Does medium unskilled work require a maximum of six hours of standing/walking in an eight-hour day? That is what Social Security Ruling 83-10 implies. At least two court decisions have found that the mere invocation of the term medium necessarily signals to the vocational witness that the ALJ intends to include that limitation to standing/walking six hours in an eight-hour day. The understanding of SSR 83-10 as imposing a six-hour lid on standing/walking is linguistically wrong and more importantly is factually wrong.

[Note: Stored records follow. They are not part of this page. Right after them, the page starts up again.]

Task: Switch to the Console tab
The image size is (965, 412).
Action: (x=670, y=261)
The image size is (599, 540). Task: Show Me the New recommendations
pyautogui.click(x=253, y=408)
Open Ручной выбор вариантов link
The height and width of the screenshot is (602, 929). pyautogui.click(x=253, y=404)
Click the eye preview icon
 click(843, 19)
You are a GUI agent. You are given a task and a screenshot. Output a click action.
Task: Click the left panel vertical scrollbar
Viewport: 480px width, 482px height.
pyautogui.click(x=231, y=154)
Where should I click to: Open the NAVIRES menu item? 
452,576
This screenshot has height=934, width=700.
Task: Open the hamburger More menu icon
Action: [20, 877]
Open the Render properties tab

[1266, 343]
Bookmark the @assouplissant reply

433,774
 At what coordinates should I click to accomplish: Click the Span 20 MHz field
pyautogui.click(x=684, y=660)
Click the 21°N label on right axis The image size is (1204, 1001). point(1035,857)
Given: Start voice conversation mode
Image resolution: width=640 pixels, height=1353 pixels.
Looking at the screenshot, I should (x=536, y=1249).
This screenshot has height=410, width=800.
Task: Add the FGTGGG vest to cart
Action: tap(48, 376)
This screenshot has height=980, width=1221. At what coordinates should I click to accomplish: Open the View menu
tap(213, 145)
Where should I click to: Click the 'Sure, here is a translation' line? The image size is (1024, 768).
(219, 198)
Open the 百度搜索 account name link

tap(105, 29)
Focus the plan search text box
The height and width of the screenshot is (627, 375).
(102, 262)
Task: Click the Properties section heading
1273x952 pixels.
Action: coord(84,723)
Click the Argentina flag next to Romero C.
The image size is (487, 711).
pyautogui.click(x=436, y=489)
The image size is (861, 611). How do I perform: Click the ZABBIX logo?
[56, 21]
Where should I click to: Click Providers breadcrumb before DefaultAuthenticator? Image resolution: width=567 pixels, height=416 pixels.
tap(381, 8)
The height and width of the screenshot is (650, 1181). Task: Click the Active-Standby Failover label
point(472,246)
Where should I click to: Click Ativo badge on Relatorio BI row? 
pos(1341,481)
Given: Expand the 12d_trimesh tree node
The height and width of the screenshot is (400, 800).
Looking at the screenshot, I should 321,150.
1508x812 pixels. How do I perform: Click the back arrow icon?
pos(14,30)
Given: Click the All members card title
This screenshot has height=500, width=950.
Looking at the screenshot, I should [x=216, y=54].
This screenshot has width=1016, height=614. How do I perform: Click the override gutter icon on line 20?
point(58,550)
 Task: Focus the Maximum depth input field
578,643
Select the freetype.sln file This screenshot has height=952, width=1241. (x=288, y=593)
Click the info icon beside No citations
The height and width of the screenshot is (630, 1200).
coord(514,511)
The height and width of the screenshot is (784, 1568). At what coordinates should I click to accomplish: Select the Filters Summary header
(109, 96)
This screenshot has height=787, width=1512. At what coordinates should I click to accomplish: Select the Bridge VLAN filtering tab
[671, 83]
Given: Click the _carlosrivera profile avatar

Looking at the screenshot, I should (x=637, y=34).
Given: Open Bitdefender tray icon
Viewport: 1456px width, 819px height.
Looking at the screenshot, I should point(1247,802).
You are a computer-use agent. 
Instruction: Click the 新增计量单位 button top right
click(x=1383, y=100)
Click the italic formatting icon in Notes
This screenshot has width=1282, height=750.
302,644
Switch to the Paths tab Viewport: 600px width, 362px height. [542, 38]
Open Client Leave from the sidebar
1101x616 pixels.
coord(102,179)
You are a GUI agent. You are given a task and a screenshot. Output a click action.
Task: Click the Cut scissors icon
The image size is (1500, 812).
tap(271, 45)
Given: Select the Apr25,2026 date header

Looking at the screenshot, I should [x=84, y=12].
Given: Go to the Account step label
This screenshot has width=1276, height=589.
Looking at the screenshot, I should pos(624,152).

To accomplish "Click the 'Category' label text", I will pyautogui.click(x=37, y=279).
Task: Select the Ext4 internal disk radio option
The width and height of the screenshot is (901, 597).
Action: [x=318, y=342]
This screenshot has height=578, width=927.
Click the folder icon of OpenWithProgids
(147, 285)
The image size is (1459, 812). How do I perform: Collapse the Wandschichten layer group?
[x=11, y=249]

We have addressed the approximately six hours language in the past as modified by the description of sitting may occur intermittently during the remaining time. As possessors of a legal education, we know that may is permissive but not necessarily. We also know that intermittently does not mean all. We also know that the remaining time does not mean that the person sits intermittently during the day. The adverb intermittently describes the frequency of the adjective-noun sequence, the remaining time. To cling to the notion that medium work requires six hours of standing/walking is to misread the ruling. That is not what it says. To be fair, the courts have not construed the language but instead agreed that ALJs and VWs think that. On that proposition, the courts are probably right that that is what the typical ALJ things and about a third of VWs. The more important question is whether any of them have a reliable basis in the data available from the Department of Labor. The answer to that question is "no."
First, the DOT does not define medium work with any discernible limit on the amount of standing/walking during a workday. The only range of work that has a limit on standing/walking is sedentary work, not more than occasionally. The regulations do not define medium work with any discernible limit on the amount of standing/walking during a workday. As to medium work, the concept of standing/walking is not mentioned -- at all -- in either the DOT or the regulations.
The factual question is whether all, most, some, or even a few medium occupations permit sitting. The answer is clearly "yes," bus drivers and truck drivers sit. Those are not unskilled occupations but illustrate that some medium work requires sitting.
The unskilled DOT codes that require medium exertion narrow the focus. The DOT lists 981 medium occupations with SVP 1 or 2.
Production Workers, All Other
The largest aggregation of those medium unskilled DOT codes falls in the classification of Production Workers, All Other (SOC 51-9199). The Occupational Requirements Survey reports that production workers stand 90% of the workday at the 10th percentile and reports that production workers stand six hours out of the workday at the 10th percentile. The numbers don't correspond until we consider that some of the jobs are part-time. Then and only then can 90% correlate to six hours. Part-time work does not count at step five of the sequential evaluation process.
It really does not matter that 85% of the production workers engage in medium exertion. What matters is that no reported range of production workers stand not more than six hours of an eight-hour day whether medium, heavy, very heavy, light, or sedentary (none). As an aside, the ORS further reports that 94% of production workers do not have a choice of sitting or standing in any circumstance.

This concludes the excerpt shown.